Let’s get back to Texas and try to figure out why retail market rates are greater in Houston compared to Austin. In Houston your electric bill comes from the Retail Electric Provider that you choose out of dozens that are available in your area. These Retail Electric Providers are middle-men in the transaction, because they purchase electricity from the Electric Reliability Council of Texas (ERCOT) and also have to pay for the transmission and distribution of electricity (transmission lines). ERCOT maintains electrical grid reliability and facilitates competitive wholesale and retail markets. However, ERCOT doesn’t actually produce any power, so they pay power plants (gas, coal, hydro, solar, wind, nuclear, etc.) to produce electricity. If fuel is needed to generate electricity (coal, natural gas, uranium, etc.) then power plants must purchase that from a fuel provider as well. However, Retail Electric Providers don’t have to go to ERCOT to get their energy; they can also buy Intercontinental Exchange (ICE) Futures contracts.
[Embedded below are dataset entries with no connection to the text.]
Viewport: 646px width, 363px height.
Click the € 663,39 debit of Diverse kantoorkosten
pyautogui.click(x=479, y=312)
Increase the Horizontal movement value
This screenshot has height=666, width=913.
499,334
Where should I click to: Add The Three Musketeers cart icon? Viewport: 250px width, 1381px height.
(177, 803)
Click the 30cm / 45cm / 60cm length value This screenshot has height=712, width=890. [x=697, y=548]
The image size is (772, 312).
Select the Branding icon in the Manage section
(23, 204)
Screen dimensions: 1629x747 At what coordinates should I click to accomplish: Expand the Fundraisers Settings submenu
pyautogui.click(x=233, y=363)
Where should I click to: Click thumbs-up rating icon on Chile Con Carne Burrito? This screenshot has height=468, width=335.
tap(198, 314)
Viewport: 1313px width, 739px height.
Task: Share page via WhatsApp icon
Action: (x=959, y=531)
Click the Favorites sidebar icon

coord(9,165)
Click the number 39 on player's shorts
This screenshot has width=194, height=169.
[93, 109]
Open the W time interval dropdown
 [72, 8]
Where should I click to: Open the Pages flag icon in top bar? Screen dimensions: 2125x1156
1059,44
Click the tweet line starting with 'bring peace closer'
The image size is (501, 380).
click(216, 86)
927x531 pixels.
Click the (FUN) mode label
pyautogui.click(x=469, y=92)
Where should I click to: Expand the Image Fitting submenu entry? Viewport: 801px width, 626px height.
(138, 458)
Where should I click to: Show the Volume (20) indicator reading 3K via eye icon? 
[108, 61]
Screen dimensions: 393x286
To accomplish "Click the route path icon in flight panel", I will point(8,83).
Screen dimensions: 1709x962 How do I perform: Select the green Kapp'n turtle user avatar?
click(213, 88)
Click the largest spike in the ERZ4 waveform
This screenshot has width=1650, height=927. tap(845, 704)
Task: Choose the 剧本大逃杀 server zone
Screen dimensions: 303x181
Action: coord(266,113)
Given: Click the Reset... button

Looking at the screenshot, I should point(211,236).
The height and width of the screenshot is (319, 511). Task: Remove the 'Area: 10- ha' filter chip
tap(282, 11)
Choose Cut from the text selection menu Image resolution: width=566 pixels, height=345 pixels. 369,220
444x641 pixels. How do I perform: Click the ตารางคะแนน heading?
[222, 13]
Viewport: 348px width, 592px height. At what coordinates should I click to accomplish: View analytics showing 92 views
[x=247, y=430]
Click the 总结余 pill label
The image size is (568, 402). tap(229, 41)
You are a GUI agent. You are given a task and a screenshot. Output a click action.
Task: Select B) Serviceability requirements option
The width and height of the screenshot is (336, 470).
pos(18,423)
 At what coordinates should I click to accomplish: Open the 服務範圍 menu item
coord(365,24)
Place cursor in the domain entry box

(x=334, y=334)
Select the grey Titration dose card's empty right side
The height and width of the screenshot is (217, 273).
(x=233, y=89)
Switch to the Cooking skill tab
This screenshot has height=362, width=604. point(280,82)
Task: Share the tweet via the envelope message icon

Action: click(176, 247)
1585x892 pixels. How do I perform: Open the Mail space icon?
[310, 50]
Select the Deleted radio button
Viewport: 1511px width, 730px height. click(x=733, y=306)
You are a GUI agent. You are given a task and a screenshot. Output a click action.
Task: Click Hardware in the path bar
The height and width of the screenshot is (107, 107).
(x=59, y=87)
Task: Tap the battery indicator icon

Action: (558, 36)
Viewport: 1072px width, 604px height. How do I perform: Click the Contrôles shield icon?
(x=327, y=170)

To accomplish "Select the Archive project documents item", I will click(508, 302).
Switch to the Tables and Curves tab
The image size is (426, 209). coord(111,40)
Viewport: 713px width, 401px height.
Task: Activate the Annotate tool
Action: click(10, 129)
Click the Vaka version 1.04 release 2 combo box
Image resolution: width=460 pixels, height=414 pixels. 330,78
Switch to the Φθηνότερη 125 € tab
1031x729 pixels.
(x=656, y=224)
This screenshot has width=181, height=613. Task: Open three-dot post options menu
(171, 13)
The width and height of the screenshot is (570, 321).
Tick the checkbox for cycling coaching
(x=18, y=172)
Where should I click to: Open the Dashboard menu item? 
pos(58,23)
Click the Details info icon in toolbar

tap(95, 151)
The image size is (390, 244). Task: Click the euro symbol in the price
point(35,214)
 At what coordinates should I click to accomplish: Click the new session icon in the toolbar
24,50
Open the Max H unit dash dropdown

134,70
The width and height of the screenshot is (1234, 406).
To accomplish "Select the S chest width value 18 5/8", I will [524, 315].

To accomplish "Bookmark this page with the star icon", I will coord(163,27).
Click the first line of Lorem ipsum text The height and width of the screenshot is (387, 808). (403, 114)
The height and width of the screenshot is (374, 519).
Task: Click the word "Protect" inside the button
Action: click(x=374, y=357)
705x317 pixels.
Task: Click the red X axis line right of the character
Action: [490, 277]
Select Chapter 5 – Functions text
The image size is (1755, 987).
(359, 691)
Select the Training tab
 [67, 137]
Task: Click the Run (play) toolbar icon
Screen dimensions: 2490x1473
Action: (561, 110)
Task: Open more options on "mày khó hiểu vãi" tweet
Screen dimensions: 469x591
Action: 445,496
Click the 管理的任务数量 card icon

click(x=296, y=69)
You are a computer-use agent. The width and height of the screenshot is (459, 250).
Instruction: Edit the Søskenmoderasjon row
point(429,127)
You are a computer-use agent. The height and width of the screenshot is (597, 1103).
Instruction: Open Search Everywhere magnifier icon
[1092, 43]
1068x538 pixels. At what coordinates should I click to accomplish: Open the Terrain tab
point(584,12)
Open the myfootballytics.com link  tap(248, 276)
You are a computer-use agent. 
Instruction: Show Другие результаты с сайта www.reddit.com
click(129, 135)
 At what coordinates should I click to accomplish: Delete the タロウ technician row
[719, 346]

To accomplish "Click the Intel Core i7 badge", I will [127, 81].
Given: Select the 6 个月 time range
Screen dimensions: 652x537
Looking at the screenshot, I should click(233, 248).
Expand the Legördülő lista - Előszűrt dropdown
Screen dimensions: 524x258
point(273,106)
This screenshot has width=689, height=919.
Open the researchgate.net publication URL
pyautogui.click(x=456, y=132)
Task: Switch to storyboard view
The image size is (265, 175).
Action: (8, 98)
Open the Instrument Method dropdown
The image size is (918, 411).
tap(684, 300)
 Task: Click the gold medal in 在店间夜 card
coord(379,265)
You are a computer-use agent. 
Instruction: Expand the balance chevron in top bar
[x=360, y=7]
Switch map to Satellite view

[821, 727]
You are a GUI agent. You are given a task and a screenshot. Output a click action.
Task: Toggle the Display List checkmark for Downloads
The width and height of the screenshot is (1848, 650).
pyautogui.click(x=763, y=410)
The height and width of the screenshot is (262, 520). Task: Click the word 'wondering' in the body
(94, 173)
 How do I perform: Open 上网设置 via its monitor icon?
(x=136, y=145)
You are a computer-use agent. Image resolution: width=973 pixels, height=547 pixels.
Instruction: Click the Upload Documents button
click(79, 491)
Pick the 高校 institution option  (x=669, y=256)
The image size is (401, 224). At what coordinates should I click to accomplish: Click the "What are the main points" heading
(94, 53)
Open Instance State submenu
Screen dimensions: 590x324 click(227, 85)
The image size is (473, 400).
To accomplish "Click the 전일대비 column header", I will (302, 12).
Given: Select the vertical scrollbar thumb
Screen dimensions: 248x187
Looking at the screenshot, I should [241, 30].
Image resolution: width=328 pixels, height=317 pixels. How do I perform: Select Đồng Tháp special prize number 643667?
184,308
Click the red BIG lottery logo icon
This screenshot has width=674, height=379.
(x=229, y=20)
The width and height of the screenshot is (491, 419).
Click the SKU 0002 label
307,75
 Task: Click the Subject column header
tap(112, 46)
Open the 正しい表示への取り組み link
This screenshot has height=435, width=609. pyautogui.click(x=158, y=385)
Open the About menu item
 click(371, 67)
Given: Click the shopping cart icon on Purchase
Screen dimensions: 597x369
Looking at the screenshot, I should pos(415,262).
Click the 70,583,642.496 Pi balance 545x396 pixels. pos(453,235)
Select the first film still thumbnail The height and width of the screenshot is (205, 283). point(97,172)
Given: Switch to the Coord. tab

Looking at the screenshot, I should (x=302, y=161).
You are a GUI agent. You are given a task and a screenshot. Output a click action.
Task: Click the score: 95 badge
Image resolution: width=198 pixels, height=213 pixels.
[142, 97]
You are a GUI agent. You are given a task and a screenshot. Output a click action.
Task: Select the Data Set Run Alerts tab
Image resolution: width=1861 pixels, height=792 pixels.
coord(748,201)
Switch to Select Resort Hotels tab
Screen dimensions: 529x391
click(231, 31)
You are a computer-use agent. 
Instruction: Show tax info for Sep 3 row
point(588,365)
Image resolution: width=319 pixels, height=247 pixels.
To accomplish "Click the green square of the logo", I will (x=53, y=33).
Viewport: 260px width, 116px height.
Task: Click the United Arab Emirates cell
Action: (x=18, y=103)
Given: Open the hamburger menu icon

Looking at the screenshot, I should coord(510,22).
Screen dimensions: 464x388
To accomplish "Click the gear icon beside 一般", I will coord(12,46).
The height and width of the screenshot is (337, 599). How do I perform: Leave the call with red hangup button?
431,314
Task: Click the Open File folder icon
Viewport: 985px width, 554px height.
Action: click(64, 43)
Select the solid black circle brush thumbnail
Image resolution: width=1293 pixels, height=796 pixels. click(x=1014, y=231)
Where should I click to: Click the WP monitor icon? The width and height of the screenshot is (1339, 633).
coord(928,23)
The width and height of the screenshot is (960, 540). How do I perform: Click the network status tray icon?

At ICE Retail Electric Providers can bid on the cost of future energy and then purchasing electricity at the agreed upon price and date. This route requires payment to futures contract traders.

So why might electricity cost more in Houston than in Austin? Well, I am sure there are many more reasons than I have uncovered in this post, but a highly possible reason is in deregulated markets, especially with retail deregulation, money passes through so many more hands before arriving to consumers when compared to vertically integrated regulated markets. Many of the hands I mentioned above are trying to maximize their profits along the way. A report by the Texas Coalition for Affordable Power stated that Texans in deregulated markets have paid higher average prices than those in regulated ones. Their findings showed that Texas customers could have saved $27 billion from 2002 through 2016 had they paid the same price as customers living in regulated parts of the state. Additional rate hikes have occurred due to the February 2021 winter storm too, but that is for another blog. The fact of the matter is that both regulated and deregulated markets have advantages and disadvantages associated with them, but hopefully we can utilize the beneficial aspects of both systems as we continue to modernize our electric grids to support more clean, distributed, and affordable power generation.